Citizen Kane is Donald Trump’s favourite film and the parallels are obvious. A guy inherits a lot of cash and proceeds to build his brand. He succeeds, on the name recognition front, to become the most famous chap in the world. Kane was a composite of several huge money figures of the early 20th century — William Randolph Hearst, Joseph Pulitzer and others just like them. Of course, the story is a tragic tale of hubris. Hearst issued instructions that the film should never be mentioned in his newspapers. Who can blame him? In the film he dies alone in his overblown fantasy of a house surrounded by piles of insanely expensive stuff, like a pharaoh in an overblown tomb. Trump, at least, rents out rooms in his 1920s pleasure palace, Mar-a-Lago. I cannot say how Schlesinger died. The building was eventually sold and the new owners sectional titled it so t we too get to live the fantasy.

Every man deserves his castle. There's the guy in Hyde Park with the supersized collection of cement baroque statuary of ancient Greek gods all over the walls of his temple raised in honour of his personal vision of grandeur. The Guptas left their own paeans to their taste in Saxonwold. Russian President Vladimir Putin has his winter palace in Sochi, the size of a medium sized village, with his wonderful underground aqua discoteca and a regular supply of mermaids. The world is dotted with palaces of every size and description that once housed the rich and powerful visionaries who built them. Outside Buckingham Palace people pose in throngs to mark the fact that they too stood outside the bloated example of late British Empire statement architecture. 

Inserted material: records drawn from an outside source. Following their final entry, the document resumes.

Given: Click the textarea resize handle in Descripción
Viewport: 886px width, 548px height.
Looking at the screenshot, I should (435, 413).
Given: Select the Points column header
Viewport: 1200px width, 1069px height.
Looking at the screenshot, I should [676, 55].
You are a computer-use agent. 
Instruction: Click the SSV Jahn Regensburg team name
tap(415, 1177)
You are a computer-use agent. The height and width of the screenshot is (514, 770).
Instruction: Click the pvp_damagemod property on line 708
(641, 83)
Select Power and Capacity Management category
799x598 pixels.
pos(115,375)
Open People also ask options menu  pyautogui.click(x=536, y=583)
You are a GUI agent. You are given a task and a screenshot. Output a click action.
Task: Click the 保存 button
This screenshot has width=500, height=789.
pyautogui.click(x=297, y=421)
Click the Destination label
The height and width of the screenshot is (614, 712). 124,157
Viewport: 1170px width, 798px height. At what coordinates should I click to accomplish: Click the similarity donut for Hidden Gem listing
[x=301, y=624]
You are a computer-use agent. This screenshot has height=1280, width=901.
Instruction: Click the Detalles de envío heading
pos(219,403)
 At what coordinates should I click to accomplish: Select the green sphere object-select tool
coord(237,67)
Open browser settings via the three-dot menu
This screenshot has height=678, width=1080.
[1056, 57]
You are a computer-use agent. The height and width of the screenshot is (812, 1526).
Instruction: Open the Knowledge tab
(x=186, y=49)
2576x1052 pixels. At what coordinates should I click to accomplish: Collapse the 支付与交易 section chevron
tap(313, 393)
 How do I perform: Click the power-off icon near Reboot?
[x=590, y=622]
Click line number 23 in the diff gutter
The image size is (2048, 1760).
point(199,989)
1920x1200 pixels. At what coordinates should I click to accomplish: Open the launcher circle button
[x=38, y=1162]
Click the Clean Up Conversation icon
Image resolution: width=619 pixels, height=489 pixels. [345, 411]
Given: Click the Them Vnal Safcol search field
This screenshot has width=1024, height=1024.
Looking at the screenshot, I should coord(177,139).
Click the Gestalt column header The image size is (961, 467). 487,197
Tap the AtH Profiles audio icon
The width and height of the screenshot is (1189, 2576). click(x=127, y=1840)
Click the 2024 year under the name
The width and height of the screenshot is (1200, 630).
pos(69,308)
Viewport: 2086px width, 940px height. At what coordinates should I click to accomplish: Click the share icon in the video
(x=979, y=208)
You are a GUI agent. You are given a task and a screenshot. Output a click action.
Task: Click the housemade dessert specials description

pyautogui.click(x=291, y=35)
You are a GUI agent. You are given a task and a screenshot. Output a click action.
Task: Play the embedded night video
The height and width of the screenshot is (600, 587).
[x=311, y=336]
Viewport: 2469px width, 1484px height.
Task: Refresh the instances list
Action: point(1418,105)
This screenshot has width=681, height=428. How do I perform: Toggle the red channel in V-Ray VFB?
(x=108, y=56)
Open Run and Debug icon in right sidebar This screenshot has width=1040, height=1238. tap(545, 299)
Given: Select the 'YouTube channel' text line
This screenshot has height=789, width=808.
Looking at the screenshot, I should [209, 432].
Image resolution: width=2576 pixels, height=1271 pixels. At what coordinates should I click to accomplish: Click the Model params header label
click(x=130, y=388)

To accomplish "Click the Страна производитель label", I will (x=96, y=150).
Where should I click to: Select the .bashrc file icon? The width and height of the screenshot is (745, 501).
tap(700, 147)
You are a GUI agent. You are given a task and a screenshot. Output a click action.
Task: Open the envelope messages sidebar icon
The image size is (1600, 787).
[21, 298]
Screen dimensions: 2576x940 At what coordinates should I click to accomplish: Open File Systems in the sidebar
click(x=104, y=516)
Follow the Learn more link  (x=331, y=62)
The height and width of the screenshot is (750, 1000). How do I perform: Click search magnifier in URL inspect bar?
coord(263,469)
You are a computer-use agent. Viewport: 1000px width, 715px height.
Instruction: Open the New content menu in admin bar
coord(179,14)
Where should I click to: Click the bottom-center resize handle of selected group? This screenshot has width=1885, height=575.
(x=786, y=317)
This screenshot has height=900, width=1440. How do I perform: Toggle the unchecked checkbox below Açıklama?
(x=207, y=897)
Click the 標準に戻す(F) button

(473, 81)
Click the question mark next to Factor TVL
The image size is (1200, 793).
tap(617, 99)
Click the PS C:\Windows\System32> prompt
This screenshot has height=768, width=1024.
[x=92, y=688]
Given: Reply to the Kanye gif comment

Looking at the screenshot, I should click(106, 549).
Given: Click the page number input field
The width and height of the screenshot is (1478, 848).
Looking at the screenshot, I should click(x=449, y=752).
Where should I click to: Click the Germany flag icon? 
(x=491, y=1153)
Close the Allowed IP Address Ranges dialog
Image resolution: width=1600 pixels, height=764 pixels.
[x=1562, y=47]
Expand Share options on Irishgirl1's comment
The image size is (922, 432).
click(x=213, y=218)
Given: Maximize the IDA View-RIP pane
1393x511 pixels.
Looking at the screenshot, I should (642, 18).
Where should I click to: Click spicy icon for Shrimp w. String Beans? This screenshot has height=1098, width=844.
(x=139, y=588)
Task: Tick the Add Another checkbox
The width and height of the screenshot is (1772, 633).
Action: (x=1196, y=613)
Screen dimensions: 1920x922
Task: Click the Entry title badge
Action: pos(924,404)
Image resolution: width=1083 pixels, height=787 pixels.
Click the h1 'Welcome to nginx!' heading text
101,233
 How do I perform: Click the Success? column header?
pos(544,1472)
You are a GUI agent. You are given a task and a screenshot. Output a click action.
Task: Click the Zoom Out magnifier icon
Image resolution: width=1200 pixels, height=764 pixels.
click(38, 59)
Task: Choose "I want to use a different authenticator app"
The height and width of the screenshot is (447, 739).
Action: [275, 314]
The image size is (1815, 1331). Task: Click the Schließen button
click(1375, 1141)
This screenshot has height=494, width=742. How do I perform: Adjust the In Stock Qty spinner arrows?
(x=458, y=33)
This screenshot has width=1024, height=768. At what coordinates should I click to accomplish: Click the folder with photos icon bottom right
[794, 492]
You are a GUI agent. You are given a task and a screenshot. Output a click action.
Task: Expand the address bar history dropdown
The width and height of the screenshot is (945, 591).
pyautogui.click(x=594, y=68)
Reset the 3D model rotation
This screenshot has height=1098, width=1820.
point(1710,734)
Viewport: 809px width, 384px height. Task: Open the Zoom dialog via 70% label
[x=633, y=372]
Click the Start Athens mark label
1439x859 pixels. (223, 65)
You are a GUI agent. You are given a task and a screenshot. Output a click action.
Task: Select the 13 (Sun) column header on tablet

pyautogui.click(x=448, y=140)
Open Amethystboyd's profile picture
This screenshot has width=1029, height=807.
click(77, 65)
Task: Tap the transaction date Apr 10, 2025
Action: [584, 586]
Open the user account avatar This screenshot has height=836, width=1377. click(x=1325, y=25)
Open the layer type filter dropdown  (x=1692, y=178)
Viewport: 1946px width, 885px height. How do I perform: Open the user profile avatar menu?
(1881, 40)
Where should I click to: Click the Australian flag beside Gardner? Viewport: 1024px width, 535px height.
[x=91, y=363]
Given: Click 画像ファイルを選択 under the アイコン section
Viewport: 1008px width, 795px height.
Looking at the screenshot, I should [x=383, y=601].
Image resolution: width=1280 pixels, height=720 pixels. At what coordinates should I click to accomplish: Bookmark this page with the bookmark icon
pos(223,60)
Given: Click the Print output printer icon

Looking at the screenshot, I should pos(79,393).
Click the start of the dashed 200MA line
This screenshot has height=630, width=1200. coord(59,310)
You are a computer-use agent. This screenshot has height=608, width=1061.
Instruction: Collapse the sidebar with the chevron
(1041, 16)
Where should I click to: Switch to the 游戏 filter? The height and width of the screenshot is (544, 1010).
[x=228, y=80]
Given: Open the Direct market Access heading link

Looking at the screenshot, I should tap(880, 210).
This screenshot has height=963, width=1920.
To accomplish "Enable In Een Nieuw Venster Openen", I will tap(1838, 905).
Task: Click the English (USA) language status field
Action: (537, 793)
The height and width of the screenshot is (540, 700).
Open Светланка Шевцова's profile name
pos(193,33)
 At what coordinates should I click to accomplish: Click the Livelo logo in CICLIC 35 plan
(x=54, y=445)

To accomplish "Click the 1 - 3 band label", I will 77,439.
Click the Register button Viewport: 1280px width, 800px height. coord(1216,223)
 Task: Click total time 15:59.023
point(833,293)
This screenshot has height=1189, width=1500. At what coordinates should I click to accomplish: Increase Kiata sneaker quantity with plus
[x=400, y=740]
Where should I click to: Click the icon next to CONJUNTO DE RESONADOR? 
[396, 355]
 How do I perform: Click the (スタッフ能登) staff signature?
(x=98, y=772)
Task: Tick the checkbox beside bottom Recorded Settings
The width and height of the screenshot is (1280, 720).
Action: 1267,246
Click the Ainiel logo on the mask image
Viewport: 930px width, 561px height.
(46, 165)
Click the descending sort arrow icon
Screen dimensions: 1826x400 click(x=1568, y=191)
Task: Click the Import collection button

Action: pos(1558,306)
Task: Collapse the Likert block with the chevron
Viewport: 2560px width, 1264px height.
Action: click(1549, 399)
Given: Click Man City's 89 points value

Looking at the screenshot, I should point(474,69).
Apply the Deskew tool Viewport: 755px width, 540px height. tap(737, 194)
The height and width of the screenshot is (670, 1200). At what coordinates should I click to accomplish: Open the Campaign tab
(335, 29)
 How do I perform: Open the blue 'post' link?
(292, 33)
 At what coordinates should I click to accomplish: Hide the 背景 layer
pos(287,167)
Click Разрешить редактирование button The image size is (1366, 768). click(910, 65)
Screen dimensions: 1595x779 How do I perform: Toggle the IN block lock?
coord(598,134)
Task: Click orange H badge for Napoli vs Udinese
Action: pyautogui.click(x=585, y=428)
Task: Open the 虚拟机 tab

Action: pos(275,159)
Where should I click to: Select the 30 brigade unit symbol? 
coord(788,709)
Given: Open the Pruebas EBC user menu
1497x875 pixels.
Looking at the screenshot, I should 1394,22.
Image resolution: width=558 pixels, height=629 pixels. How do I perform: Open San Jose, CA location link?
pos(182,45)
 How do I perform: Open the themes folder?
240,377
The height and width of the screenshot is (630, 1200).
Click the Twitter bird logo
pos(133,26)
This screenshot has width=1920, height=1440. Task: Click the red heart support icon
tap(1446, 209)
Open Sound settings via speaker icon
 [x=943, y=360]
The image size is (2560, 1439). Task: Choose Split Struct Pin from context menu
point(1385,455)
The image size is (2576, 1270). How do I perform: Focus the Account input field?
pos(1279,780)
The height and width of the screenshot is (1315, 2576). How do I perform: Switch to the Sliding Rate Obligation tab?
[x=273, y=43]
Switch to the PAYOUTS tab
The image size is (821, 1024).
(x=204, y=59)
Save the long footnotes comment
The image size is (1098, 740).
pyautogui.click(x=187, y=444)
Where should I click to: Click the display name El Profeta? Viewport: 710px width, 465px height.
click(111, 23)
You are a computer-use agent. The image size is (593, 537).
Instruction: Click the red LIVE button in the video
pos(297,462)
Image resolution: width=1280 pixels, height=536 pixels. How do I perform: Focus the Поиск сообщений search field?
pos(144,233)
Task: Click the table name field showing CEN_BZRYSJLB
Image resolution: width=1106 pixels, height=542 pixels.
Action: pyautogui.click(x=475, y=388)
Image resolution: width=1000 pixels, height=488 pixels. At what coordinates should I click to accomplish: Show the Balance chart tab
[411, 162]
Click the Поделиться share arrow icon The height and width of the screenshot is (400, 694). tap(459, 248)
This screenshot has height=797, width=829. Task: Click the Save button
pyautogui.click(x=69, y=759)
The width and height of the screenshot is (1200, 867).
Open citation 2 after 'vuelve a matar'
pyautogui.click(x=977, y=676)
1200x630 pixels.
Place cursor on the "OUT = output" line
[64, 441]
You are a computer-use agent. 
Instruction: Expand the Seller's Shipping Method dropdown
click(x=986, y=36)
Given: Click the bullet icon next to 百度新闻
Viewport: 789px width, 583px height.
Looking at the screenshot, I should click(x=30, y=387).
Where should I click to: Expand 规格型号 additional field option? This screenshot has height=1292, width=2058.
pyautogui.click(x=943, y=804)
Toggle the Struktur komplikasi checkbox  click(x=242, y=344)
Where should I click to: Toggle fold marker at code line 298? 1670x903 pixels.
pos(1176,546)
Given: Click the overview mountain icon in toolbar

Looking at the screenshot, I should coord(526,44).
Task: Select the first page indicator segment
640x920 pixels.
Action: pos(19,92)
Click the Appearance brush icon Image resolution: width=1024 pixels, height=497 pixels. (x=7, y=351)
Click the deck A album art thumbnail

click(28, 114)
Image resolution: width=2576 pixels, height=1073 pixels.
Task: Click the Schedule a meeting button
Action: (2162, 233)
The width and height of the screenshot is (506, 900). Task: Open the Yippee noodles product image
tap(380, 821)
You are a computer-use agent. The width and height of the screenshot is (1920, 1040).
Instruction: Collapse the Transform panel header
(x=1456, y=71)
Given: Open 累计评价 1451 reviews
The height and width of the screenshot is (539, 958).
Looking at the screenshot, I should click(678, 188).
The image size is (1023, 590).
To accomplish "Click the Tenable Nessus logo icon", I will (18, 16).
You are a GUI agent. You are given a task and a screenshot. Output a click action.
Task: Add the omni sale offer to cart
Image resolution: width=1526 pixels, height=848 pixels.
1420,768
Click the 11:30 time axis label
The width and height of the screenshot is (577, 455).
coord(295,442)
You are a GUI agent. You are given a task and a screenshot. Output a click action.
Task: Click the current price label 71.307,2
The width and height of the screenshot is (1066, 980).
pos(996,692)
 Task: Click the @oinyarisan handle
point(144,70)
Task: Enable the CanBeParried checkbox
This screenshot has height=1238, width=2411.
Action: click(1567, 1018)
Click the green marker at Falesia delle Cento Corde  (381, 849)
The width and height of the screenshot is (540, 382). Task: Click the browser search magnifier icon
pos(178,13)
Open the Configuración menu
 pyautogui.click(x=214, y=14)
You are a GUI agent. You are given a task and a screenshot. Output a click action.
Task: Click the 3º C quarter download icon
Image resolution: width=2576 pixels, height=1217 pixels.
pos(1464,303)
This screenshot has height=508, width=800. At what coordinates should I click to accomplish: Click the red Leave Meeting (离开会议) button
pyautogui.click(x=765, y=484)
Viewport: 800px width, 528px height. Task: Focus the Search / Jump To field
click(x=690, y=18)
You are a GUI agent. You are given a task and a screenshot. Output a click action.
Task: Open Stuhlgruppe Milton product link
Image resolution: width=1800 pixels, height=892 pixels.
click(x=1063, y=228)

I'm reading about the recent foray of the Romanian Roma into fixed abodes. Until 1856 most of the nomads from 14th century India had been enslaved. Adolf Hitler did his best to wipe out the rest of them, but they live on and have made a lot of hard cash in a multiplicity of ways. They've done what we tend to do once we hit a certain level of fiscal largesse: build castles to our fancies. Some, namely their hapless neighbours, say the follies with crenellated roofs, elaborate staircases to nowhere, mausoleums, Capitol Hill golden-domed inspirations taking their architectural lead from the dollar bill, are testament to bad taste and the horrors of newly emboldened nomads putting down roots. Who’s to say? I watch Bridgerton and Downtown Abbey and see mammoth testaments to British Imperialism writ large across swathes of British countryside and wonder why we all sigh with delight at the upstairs-downstairs mess of it all. What are those manors if not big entitled fictions?

The impulse to build a castle is strong with everyone. I had to leave the Killarney WhatsApp group to avoid contending with the trauma of reading the insane commentary about the gentleman who's built his castle outside the Nelson Mandela Children’s Foundation. I don’t know how I feel about it, except marvel at his ever-expanding empire on the corner of Oxford and the Wolds. He had the best view of the angel monument at the War Museum and was planning a second floor extension. Some official-looking people regularly intervened in his building project and took it down, but by the next morning he was back with blinds and a vengeance, until they laid down huge rocks. The foundation sent a letter saying it wasn't them. He's on the other side of the road but hasn't broken ground yet.